─── Records

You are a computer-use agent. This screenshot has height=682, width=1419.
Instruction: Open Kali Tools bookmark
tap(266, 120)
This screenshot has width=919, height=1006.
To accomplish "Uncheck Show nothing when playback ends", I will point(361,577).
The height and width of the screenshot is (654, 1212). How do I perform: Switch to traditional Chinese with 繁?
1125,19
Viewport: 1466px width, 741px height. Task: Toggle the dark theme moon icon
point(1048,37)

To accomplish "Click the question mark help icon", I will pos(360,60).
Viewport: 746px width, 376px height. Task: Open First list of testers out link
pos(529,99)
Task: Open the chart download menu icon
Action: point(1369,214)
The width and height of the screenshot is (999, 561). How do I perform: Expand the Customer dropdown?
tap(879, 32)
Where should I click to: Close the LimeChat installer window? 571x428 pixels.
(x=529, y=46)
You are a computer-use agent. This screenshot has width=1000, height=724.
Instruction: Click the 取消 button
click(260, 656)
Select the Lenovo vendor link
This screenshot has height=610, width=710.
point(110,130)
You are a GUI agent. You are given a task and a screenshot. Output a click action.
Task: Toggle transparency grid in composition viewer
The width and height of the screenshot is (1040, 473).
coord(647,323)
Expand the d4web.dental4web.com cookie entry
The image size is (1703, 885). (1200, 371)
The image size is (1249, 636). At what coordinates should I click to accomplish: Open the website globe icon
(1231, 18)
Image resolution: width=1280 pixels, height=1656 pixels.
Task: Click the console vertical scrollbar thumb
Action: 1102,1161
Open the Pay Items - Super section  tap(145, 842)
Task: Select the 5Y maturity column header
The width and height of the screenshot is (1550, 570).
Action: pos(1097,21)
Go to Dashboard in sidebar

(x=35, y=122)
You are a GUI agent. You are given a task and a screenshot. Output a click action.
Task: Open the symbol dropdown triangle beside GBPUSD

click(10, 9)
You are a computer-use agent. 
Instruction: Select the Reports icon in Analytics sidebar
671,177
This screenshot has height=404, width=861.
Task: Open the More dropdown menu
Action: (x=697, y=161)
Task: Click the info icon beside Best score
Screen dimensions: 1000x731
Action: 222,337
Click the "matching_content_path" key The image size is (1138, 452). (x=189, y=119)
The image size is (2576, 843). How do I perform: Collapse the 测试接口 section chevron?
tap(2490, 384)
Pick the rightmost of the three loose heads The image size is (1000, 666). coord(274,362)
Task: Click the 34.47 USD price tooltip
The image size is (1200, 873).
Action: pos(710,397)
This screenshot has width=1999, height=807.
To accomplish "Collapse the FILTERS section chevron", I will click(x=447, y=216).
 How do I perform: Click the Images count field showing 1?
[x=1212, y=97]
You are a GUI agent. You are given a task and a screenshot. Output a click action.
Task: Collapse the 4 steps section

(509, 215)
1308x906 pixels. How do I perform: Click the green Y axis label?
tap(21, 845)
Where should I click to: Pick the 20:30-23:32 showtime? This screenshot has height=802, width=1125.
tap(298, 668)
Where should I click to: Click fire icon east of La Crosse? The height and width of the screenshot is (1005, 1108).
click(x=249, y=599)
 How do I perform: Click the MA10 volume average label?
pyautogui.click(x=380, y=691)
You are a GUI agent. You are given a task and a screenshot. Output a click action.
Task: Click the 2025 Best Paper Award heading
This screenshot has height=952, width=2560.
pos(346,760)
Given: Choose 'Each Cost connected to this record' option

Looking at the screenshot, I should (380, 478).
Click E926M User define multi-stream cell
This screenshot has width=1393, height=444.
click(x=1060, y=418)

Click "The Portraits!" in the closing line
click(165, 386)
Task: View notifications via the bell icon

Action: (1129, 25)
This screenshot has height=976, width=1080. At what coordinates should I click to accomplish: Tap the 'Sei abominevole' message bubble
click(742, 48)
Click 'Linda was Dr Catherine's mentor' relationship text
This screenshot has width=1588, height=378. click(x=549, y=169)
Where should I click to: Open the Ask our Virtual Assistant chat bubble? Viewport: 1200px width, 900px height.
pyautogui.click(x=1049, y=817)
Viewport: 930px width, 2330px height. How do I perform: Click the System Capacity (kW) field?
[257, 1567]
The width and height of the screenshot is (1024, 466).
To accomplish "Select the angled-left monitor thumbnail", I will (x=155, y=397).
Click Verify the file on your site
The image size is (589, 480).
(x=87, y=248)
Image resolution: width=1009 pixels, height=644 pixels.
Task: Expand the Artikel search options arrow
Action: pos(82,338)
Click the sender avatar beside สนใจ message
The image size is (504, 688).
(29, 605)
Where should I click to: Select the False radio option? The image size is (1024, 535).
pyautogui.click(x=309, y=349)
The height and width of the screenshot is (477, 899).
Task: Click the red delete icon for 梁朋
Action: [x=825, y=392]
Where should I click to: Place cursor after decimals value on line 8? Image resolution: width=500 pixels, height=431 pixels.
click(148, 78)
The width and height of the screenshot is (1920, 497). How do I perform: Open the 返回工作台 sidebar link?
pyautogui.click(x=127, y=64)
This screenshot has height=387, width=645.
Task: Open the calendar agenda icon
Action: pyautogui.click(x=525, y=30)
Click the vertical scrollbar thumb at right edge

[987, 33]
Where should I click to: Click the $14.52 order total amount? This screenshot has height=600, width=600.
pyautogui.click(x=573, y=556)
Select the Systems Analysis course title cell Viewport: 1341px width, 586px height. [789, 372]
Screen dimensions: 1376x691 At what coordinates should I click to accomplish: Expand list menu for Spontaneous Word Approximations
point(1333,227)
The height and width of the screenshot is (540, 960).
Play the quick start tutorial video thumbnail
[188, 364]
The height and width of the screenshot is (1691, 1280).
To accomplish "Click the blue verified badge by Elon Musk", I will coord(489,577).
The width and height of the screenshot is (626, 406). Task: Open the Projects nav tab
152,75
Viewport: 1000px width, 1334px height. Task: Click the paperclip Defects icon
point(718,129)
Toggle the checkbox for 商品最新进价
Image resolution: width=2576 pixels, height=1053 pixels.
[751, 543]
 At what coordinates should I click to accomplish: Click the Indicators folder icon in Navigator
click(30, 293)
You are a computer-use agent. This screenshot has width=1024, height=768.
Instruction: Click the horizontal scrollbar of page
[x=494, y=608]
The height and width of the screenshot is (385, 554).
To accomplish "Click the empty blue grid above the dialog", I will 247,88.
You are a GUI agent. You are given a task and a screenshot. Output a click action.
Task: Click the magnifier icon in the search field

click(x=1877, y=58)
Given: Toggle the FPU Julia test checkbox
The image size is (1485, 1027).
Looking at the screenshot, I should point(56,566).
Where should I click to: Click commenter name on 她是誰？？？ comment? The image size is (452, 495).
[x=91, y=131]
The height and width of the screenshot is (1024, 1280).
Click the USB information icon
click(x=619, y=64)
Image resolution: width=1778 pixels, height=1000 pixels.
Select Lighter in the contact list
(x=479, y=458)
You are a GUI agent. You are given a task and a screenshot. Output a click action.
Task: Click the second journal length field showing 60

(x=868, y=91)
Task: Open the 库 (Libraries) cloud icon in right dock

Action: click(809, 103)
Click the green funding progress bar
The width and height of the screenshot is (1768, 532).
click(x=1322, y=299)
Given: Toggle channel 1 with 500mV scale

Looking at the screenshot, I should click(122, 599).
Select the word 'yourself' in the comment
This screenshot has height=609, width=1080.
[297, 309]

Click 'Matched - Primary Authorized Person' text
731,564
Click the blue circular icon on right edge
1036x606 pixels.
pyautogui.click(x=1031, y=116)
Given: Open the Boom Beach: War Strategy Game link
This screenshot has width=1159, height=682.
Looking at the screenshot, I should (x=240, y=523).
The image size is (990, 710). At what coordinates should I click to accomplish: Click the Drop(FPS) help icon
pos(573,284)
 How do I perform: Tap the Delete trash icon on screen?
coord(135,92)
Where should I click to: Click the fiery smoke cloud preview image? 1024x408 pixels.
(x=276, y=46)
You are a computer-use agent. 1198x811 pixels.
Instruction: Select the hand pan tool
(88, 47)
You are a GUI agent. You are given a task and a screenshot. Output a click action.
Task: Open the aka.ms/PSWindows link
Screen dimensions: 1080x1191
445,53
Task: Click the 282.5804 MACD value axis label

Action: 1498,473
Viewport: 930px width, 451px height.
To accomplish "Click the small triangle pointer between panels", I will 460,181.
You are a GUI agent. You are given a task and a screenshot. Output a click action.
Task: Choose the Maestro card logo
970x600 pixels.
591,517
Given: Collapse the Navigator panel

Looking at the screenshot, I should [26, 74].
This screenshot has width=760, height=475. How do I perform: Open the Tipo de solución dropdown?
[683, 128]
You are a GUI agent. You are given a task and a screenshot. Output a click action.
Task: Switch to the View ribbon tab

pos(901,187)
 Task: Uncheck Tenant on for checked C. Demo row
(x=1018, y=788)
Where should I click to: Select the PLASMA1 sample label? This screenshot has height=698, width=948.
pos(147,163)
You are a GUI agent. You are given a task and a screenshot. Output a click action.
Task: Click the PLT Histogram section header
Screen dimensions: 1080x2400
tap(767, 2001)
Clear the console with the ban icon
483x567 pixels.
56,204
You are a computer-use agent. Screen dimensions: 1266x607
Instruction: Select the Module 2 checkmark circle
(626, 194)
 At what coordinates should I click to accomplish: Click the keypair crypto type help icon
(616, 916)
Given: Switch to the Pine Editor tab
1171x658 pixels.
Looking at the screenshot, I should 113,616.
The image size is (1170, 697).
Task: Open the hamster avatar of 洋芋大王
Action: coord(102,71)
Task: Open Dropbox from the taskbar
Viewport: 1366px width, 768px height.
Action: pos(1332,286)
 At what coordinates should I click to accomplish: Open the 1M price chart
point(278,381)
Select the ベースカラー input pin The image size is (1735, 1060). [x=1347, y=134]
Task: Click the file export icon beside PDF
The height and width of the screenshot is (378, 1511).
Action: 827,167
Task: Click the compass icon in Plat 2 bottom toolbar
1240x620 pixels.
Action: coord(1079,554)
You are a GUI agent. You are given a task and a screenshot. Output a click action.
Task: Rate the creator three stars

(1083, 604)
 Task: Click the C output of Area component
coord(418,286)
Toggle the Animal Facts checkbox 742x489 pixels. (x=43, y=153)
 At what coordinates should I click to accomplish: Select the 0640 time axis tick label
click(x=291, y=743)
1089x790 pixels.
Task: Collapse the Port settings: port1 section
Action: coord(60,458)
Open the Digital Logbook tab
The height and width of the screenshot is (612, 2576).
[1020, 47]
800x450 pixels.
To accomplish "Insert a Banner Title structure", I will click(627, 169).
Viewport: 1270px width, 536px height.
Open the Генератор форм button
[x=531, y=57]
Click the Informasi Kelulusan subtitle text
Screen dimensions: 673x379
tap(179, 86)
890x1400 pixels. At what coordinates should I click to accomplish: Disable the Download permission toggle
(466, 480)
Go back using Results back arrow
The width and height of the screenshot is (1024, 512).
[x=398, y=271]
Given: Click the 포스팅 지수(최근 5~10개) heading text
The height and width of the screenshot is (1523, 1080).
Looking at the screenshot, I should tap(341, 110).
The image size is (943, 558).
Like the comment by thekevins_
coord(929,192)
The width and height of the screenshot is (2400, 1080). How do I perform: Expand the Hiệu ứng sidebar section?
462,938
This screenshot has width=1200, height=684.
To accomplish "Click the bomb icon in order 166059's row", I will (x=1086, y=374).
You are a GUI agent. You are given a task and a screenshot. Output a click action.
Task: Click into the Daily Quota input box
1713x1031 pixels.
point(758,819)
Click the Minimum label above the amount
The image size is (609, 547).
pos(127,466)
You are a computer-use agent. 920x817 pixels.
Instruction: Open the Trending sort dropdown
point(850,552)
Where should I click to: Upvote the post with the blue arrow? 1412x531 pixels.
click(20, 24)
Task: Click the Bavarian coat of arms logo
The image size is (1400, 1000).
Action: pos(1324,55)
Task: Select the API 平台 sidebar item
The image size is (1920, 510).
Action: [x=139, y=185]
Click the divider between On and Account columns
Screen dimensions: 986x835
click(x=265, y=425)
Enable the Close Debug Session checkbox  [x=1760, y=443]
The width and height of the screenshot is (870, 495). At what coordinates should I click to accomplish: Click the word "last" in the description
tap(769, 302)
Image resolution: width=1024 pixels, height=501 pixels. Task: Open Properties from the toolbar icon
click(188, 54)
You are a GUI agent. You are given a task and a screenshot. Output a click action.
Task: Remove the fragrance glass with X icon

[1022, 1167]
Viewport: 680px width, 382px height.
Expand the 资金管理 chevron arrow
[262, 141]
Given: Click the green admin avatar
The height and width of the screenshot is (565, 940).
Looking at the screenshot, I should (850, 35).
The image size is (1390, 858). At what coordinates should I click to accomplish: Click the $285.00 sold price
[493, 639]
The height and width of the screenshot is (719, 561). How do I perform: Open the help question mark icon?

──────

## Assignment:
Check each line of the records above for the word "grid", then give the number of lines that have it, with no other words.

## Solution:
2